> Exercise goal:
In the entries below, find each line with the word "security" and pull it out.

> Provided data:
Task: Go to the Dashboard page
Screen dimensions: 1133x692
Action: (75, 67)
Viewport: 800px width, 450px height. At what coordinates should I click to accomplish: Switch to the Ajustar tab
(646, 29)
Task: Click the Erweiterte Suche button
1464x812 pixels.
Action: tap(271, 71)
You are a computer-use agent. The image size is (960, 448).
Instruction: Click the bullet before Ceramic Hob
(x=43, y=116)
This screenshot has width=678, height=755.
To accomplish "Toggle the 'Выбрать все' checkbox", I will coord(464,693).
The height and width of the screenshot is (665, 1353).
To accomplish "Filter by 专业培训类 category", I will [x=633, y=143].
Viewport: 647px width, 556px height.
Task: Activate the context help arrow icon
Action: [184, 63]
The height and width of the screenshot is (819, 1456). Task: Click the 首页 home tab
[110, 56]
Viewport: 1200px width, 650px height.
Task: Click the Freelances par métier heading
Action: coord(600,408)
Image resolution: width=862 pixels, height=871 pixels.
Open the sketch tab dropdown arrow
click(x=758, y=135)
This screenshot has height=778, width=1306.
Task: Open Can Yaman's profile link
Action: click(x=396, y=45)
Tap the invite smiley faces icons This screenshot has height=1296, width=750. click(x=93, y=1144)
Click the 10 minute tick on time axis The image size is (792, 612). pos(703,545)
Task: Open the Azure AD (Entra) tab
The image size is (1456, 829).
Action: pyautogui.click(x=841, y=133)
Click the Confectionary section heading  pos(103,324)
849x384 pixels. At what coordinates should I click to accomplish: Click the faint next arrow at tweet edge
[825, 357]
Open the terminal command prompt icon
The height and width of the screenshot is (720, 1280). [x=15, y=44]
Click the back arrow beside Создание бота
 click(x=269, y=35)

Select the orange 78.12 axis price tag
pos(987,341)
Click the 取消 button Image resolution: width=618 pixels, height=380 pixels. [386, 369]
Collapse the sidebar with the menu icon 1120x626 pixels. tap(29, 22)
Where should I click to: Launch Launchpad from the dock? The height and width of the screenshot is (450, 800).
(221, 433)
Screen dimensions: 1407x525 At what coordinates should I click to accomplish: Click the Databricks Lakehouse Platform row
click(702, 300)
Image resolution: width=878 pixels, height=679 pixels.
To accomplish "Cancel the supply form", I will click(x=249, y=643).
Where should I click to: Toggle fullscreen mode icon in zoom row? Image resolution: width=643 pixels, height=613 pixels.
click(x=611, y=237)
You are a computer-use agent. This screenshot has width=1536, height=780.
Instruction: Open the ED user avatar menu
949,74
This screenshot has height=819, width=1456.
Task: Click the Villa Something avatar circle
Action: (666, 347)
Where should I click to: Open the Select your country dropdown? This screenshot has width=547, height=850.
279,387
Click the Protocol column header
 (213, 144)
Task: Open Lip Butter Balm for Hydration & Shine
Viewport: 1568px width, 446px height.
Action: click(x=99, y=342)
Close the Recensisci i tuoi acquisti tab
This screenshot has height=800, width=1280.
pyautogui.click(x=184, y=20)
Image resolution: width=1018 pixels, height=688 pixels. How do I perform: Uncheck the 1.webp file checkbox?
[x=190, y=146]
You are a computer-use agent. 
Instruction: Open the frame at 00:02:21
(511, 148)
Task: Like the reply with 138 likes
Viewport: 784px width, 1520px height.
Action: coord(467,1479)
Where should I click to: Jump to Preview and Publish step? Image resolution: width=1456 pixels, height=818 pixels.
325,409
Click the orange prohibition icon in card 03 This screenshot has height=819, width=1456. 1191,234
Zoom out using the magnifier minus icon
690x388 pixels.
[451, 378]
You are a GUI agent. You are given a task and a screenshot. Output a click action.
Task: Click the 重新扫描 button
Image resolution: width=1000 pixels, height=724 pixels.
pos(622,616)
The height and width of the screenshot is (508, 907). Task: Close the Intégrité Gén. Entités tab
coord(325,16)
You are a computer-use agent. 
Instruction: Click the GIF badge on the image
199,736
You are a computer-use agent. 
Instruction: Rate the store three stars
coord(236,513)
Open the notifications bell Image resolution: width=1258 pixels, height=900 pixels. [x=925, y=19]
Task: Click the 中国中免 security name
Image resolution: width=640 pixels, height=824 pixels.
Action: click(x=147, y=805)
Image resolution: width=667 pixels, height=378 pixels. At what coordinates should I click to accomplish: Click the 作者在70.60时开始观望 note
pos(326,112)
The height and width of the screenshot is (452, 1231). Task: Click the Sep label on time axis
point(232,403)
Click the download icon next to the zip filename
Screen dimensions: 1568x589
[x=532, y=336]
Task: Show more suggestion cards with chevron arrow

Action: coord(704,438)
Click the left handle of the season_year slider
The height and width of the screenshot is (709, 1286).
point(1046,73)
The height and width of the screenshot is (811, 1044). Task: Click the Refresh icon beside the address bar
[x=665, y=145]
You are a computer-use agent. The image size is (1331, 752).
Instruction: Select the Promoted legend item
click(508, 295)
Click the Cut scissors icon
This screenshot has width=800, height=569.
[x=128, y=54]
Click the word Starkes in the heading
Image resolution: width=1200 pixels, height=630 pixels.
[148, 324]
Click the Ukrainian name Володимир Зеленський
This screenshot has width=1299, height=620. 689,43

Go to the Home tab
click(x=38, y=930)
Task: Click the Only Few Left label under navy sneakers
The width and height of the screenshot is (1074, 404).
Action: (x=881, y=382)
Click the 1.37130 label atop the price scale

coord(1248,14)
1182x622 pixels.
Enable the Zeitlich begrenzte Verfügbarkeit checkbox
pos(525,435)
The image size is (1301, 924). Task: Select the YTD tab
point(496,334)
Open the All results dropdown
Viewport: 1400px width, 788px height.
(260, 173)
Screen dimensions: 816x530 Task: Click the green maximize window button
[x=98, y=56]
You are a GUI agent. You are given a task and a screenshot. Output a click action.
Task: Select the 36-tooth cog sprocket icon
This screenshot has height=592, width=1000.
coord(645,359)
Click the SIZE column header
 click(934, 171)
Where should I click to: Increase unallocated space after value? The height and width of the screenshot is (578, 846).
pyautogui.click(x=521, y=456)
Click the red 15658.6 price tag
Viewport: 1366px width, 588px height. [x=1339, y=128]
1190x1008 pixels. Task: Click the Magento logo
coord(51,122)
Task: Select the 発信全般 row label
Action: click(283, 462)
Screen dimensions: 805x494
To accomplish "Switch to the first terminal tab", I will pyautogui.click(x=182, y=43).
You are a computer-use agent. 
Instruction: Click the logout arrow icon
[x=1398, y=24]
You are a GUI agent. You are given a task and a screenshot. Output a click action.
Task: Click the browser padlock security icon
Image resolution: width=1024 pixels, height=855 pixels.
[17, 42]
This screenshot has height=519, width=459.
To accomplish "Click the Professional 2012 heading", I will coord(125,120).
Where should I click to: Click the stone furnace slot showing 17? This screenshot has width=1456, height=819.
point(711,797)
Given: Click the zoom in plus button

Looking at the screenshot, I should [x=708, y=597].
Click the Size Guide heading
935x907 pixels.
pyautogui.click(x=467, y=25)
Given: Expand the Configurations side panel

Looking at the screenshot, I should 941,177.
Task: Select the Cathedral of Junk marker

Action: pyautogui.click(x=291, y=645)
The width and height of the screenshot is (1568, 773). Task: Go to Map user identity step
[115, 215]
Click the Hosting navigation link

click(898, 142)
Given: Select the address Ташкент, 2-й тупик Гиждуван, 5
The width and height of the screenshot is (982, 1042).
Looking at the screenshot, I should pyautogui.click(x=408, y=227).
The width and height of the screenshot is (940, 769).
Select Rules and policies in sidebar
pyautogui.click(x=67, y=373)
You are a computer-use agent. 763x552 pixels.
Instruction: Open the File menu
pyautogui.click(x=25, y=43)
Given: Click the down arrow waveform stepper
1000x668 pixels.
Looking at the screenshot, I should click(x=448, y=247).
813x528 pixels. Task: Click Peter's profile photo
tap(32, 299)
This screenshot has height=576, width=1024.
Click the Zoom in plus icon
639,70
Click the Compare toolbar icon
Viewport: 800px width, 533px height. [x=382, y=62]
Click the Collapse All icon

> Answer space:
Task: Click the 中国中免 security name
Task: Click the browser padlock security icon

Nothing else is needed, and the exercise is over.